(EXCERPTED PASSAGE)
--------
Hung Tran, deputy managing director of the Institute of International Finance, said the direct GDP impact from Japan will most likely be "small and reversible," but the indirect effects may be large and long-lasting.

The IIF's market monitoring group, which includes bank executives and former policymakers, warned last week that Japan might cause investors to factor in a higher "uncertainty premium," which would drive up the price of oil and other assets.

Oil -- already elevated on violence in Libya and fears of unrest spreading in the Middle East -- may get a longer-term boost as Japan's experience prompts a global re-think of nuclear power.

"We were going to have a nuclear renaissance," said Uri Dadush, an economist at the Carnegie Endowment for International Peace and former director of international trade for the World Bank.

"If this stops the nuclear renaissance, then there's going to be an increase in demand for alternatives. Oil is one of them," Dadush added.

The IIF said a sustained rise in energy prices would have "serious consequences for global growth and, notably, for inflation," the IIF said.
--------
(STORED DATA)
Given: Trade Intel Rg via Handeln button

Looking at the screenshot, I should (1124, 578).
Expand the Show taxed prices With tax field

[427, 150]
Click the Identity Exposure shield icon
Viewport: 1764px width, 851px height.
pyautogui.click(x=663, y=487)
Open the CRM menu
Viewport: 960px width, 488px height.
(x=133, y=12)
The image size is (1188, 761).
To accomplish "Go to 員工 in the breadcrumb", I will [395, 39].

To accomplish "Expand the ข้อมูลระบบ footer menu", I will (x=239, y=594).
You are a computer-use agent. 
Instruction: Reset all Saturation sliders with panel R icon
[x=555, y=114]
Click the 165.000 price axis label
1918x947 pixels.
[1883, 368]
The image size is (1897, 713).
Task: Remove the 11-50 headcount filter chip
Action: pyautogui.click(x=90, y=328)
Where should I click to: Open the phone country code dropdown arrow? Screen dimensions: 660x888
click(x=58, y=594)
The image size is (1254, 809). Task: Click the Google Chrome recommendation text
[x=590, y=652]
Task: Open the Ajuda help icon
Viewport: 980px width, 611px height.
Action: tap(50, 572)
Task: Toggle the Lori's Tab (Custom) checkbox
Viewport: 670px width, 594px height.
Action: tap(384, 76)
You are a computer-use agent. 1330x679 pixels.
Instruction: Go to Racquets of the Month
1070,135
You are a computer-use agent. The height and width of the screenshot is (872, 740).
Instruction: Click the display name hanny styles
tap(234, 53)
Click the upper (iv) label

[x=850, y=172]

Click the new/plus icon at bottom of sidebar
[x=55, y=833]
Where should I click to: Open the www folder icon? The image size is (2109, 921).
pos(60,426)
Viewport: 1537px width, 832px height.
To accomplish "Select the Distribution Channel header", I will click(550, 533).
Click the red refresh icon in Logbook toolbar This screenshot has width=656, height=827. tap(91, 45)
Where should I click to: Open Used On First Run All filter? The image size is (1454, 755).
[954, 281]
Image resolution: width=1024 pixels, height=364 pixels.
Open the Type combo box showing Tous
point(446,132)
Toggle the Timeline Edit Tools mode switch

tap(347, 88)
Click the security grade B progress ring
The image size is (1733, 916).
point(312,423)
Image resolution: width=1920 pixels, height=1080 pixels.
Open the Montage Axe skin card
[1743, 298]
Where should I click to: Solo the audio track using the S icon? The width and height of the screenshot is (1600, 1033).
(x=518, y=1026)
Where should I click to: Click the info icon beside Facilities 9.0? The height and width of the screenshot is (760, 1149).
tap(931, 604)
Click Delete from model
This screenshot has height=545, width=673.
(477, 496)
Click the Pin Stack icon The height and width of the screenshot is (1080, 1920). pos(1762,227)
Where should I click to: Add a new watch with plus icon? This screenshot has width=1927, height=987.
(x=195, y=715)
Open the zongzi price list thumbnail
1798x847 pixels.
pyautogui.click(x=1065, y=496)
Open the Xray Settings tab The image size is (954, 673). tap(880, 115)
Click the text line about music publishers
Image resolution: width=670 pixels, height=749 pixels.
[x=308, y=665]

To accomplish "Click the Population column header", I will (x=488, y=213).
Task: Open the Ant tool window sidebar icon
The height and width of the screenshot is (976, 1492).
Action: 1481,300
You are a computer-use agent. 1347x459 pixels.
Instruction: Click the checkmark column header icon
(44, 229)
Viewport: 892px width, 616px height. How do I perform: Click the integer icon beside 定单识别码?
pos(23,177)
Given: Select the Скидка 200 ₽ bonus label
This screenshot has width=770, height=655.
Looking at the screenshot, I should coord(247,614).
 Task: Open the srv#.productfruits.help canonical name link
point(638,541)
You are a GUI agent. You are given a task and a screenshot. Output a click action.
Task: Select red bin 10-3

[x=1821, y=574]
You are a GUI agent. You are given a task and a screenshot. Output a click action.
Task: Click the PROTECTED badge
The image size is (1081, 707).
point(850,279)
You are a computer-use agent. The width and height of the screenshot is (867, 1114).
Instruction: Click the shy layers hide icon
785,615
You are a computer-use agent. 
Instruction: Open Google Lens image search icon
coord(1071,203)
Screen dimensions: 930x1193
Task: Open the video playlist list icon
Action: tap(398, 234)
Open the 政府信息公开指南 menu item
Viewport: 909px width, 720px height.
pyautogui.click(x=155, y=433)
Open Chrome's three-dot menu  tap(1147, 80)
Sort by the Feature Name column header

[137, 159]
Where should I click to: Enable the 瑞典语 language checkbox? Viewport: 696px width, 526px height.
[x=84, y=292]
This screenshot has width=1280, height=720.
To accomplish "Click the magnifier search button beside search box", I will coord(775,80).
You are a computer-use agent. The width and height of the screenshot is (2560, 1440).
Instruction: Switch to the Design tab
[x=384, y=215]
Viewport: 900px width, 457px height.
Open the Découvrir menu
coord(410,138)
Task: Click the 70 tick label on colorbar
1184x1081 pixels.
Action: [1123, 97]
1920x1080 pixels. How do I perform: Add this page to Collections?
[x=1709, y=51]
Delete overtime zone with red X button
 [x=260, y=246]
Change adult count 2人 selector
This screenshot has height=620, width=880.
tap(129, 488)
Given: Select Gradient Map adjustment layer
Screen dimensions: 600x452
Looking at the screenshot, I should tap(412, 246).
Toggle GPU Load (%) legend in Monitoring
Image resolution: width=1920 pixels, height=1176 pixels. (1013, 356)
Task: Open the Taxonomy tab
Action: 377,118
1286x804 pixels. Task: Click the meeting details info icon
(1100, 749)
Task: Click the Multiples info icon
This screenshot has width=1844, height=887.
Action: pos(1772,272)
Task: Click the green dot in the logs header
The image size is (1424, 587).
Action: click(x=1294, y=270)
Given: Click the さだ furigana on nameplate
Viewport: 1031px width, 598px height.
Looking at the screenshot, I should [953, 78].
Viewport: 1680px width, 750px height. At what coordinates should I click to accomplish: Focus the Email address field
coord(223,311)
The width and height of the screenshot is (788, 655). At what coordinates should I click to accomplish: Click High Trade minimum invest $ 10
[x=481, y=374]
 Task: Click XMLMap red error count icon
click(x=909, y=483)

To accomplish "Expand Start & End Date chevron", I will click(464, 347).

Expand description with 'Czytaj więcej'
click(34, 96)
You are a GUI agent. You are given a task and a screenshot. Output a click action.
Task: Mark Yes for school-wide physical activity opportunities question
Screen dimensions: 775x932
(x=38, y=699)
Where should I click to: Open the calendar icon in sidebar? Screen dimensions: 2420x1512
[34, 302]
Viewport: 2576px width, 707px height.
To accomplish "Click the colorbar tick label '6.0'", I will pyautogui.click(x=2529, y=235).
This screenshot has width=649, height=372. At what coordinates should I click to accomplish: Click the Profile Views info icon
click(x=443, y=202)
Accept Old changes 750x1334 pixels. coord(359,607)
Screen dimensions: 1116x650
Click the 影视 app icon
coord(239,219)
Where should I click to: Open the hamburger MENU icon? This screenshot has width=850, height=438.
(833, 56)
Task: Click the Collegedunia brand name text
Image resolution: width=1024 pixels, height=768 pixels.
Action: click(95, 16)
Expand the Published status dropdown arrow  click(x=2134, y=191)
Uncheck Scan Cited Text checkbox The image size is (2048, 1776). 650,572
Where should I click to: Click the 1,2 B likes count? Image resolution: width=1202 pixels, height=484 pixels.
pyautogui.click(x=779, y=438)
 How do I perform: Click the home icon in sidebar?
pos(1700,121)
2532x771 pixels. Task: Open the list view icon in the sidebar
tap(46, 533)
--------
(THE TASKS)
A - Answer from the news passage on Japan and oil prices:
(i) What position does Hung Tran hold?
(ii) What kinds of members does the IIF's market monitoring group include?
(iii) Where is Uri Dadush an economist?
B - Continue the news passage on Japan and oil prices from its last sentence.

(RESULTS OF THE EXERCISE)
A -
(i) Deputy managing director of the Institute of International Finance.
(ii) Bank executives and former policymakers.
(iii) At the Carnegie Endowment for International Peace.

B -
Higher inflation compounds emerging market difficulties in containing price pressures and could prompt advanced economy central bankers to consider tightening monetary policy more quickly than planned, the IIF said.

Even before the earthquake, inflation was complicating monetary policy. Minutes from the Bank of England's latest policy-setting meeting, due on Wednesday, are expected to show three of its nine committee members voted for a rate hike.

British inflation data, due on Tuesday, will likely show a big jump in the consumer price index, although those figures are for February, well before the quake.

Indeed, the March 11 Japan disaster has made this month's batch of economic data look even more backward-looking than usual. For example, U.S. durable goods orders for February may look strong in Thursday's report, but that says nothing about what happened in March, when some manufacturers could not get enough parts from Japan.

CHEAP INSURANCE POLICY

Another Japan factor that may not show up as a direct GDP hit is currency volatility. The Group of Seven advanced economies stepped in on Friday to try to cap the yen's rise, marking their first intervention in more than a decade.

On the surface, this may seem like an aggressive response to a problem that is not expected to do more than dent GDP. Eswar Prasad, a Brookings Institution economist who teaches international trade policy at Cornell University, said the worry was that extreme currency moves can curtail trade.

Global shippers have trouble hedging their currency exposure against wild swings, and private trade credit providers also get a bit nervous, he said.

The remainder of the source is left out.